What you need to do:
**1)** From the Science Week profile, list the topics the interview with Gemma Payne is said to cover.
**2)** Write the next part of the Science Week profile of Gemma Payne, picking up after its final sentence.

Supplied passage:
# # # # # # #

It’s Science Week which is just like Christmas for the Science and Medicine team at Sport Integrity Australia and we’re in celebration mode!
We’re extremely fortunate to have a wealth of scientific experience and expertise within our agency that not only contributes to continuous improvement for safe and fair sport within Australia, but also contributes to the global efforts of keeping sport clean from doping as we move closer to a clean and fair playing field for all.
As part of our Science Week celebration we’re shining the spotlight on the new Assistant Director Science Gemma Payne, an accomplished Forensic Scientist.
We chat to Gemma about how she got into science, her career to date and what she hopes to achieve while she’s with Sport Integrity Australia.
What got you into science?
I am a product of the “Scully Effect” thanks to The X-Files. Gillian Anderson’s character inspired so many young woman to pursue a career in this space and I remain a tragic fan of the show to this day, fully embracing the geekiness. I even got to participate in a zoom meet and greet with Gillian Anderson in 2020 where I thanked her for inspiring me through such an incredible character, which was pretty special.

# # # # # # #

Supplied material:
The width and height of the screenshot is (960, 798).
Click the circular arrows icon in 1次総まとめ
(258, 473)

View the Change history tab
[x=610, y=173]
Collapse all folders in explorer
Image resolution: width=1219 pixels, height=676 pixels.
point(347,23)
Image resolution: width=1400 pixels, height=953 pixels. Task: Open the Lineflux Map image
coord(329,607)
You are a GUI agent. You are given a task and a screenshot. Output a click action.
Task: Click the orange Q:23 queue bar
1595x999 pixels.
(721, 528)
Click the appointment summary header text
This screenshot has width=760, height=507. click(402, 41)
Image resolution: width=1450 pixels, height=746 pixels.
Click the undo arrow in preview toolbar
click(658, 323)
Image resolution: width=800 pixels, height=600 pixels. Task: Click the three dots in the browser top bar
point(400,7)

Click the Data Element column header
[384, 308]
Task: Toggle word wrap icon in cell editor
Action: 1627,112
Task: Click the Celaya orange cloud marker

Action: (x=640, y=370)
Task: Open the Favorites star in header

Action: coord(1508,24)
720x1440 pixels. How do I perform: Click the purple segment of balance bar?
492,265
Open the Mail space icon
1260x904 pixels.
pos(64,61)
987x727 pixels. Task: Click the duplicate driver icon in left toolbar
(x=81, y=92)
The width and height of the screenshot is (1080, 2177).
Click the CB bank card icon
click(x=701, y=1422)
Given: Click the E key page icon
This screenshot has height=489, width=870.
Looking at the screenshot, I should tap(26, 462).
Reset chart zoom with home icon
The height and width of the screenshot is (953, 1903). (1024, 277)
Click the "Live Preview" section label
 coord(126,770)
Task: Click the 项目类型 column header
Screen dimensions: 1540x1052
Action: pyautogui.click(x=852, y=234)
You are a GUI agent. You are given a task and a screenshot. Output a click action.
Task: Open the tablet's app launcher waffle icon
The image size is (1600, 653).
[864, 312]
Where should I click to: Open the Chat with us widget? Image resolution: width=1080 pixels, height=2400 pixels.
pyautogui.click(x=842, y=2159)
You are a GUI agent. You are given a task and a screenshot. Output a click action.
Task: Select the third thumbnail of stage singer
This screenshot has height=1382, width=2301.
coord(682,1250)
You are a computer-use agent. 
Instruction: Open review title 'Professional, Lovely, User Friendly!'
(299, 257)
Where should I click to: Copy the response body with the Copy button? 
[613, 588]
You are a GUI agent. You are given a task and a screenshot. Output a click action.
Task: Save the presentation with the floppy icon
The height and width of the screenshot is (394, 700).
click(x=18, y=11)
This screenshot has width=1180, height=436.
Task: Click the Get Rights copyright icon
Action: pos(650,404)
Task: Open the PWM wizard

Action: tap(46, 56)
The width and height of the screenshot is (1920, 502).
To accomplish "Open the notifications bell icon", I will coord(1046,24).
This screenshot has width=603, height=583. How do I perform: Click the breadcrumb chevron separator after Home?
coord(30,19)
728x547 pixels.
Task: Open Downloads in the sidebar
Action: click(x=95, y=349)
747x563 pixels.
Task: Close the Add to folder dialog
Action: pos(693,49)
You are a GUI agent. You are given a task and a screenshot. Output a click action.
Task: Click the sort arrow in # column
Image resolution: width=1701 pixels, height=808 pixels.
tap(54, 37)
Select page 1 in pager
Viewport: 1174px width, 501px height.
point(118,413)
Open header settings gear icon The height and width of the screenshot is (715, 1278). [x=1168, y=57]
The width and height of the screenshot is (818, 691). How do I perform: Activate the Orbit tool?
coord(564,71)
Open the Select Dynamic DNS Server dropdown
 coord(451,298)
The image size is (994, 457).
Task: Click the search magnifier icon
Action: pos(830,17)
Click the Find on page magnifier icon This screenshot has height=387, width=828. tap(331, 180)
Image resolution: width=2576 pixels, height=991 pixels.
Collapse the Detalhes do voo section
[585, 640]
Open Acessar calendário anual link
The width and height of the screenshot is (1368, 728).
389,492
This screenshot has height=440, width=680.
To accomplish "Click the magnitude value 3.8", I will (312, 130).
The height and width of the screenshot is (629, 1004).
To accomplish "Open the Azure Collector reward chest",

# # # # # # #

Responses:
**1)**
- How she got into science
- Her career to date
- What she hopes to achieve while she's with Sport Integrity Australia

**2)**
Did you always love science as a child or did the interest grow later in life?
When I was around 10 my teacher brought in some cow hearts from the butcher and we cut them up to see how a heart functioned. I was hooked! Much to my parents horror I proudly arrived home with a bag full of dissected cow hearts so it probably didn’t shock my family that I ended up as a forensic scientist.
Tell us about your science career to date?
I knew I wanted to study science but was never one for doing something ordinary, so I studied Forensic Chemistry at university and after completing honours I continued my studies, undertaking a PhD based at the Australian Federal Police (AFP) forensic labs where I ultimately got a job as an AFP forensic chemist. It was soon after I joined that the second Bali bombing occurred, which I assisted with back in Canberra.
I continued to work for the AFP in forensics in various roles for 17 years and it’s been fascinating watching forensics evolve over this time. Evidence types that didn’t exist when I joined are now routine.
My journey has been pretty eclectic. I have analysed gunshot residue in murder cases, presented crime scene management training in Kenya and completed a military obstacle course at Canungra during a leadership program. I was able to apply my scientific knowledge in the lab and the field, both domestically and internationally.
I have now found myself at Sport Integrity Australia as the Assistant Director of the Science Team. My team (and everyone else I have met) is amazing and have been so welcoming, I feel very lucky that my path has led me here.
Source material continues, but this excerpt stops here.